Gaskell and company have returned to Labcentral, and we see him and Vera heading up in an elevator. The pair go to the insulation room where Eliot is located. He lets them in and then Gaskell confronts him with the latest edition of The Daily Globe, containing the headline: LABCENTRAL CHIEF ADVISES H-BOMB FOR KRONOS! Under that is Pentagon Gives Dr. Eliot OK. Gaskell thinks it is a bad idea, but Eliot tells him preparations are already underway.

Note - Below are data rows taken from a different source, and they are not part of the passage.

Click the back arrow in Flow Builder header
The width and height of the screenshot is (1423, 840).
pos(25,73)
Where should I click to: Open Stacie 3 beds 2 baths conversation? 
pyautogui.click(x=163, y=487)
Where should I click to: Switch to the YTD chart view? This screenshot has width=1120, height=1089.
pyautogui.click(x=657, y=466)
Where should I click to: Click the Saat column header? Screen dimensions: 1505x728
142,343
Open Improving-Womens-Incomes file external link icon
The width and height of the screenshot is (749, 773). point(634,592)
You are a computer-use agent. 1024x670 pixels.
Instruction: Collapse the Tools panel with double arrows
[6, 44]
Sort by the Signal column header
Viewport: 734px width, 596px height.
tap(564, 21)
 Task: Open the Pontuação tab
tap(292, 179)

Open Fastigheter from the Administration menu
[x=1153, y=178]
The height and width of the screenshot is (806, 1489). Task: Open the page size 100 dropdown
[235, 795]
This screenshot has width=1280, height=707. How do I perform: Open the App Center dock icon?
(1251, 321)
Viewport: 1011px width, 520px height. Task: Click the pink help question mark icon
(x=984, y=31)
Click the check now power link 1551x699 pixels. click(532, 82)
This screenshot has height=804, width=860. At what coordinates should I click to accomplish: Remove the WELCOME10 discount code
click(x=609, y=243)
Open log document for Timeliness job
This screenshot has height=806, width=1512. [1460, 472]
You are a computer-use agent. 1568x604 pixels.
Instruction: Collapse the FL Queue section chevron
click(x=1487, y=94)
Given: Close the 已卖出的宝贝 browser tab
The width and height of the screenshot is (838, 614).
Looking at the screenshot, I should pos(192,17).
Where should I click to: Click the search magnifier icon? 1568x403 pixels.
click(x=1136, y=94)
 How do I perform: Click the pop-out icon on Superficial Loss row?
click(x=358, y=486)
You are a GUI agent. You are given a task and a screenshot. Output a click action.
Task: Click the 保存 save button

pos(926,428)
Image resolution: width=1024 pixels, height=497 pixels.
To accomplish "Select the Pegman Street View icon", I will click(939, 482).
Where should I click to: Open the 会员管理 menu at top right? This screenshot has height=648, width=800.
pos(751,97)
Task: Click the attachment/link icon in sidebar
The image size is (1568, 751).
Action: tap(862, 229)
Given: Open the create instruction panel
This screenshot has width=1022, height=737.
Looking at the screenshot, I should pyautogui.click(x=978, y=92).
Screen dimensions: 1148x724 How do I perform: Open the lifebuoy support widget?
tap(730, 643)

Eliot questions Gaskell on his belief that anything could withstand such a blast. Gaskell says that not only does he think Kronos will survive it, but absorb that energy to make itself stronger. He tries to make a case for not bombing it, but since he doesn’t have an alternative plan, Eliot dismisses him, saying that since Kronos has turned inland, they must hit it now before it reaches a populated area.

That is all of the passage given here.